Why the drubbing‾ The only news Sprint announced for the day appeared to be relatively benign. The company said it had finalized a previously announced deal to combine its next-generation wireless broadband business with Clearwire (CLWRD), a Kirkland (Wash.) company that's building its own wireless broadband business. By combining the two operations, the companies figure they'll be able to roll out service faster and save on expenses in the process. In addition to Sprint's contribution of assets, Clearwire received $3.2 billion in funding from a number of backers, including Intel (INTC), Google (GOOG), Comcast (CMCSA), and Time Warner Cable (TWC).

Trouble is, that may not be enough money. When the Sprint-Clearwire transaction was originally announced back in May, Clearwire expected to be able to offer its service to 120 million to 140 million people by the end of 2010. But the buildout plans assumed that, in late 2009 or in early 2010, Clearwire would be able to raise an additional $2 billion to $2.3 billion. With the capital markets virtually closed, Clearwire may not be able to raise that money and its rollout schedule may have to be modified. 'My preference would be that we continue moving along at the same pace, but that we look at the capital markets on a quarter-by-quarter basis,' says Benjamin Wolff, chief executive of Clearwire. Wolff says Clearwire's board could decide to change its buildout schedule when it convenes in early 2009.

Network access denied‾

Any slowdown by Clearwire could cause Sprint problems. As a Clearwire investor and customer, Sprint plans to buy access to Clearwire's network at wholesale prices and then resell the broadband Internet service to its own customers. If Clearwire's board decides to scale back its ambitions, Sprint may have to wait longer than anticipated to gain access to a high-speed network. (Sprint has two of the 13 seats on Clearwire's board.) That could slow down Sprint's ability to attract new broadband subscribers. Meanwhile, rivals like Verizon Wireless could launch their high-speed networks around 2010.

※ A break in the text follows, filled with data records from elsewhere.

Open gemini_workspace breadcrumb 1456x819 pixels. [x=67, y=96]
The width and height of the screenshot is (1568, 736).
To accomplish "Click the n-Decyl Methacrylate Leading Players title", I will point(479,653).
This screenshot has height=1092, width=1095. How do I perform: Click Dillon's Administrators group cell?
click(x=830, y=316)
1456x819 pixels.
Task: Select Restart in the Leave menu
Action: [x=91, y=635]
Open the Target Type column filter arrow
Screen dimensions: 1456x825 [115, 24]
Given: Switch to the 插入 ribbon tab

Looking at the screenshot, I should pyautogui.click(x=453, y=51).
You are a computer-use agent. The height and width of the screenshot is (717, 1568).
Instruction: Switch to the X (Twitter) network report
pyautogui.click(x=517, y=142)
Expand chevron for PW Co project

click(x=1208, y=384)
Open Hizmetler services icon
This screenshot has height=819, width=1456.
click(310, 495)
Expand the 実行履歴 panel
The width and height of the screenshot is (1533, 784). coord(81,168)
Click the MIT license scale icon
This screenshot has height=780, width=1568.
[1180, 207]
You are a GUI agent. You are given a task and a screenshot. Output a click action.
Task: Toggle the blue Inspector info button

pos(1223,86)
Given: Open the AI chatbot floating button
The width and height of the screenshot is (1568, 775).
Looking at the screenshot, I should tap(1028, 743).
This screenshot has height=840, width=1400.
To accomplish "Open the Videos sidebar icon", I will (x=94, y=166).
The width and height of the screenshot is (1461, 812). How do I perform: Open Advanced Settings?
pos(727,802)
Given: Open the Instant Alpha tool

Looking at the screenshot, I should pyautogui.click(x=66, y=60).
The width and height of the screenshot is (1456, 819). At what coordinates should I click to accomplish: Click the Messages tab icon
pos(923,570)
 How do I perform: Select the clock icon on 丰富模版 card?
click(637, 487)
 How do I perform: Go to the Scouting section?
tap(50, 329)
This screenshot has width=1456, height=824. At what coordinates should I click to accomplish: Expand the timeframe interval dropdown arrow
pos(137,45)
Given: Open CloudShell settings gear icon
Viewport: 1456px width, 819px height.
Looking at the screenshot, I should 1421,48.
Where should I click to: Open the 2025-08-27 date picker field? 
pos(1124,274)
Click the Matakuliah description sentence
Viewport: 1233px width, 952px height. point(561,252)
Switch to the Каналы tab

A Sprint spokesman says the company would 'not discuss movements in our stock.' He referred questions about the pace of Clearwire's buildout to the Kirkland company.

It's just one of the many challenges Sprint is facing. The company, once renowned for high-quality service, has suffered setbacks in customer service and other quality issues since its merger with Nextel in 2005 (BusinessWeek, 2/21/08). Customers have defected and losses have piled up. The company's stock has fallen from nearly 16 a share last year, a drop of 85%. And Standard & Poor's (which like BusinessWeek is owned by The McGraw-Hill Companies (MHP)) cut the credit rating for Sprint to below investment grade back in May.

There may be further problems ahead. During the company's third-quarter conference call, Sprint executives said they expected to stabilize subscriber losses despite ongoing competitive pressures. But that could be difficult. One reason: While AT&T (T) has the exclusive right to offer Apple's (AAPL) iPhone and Verizon Wireless has Research In Motion's (RIM) new Blackberry Storm, Sprint has no comparable must-have device.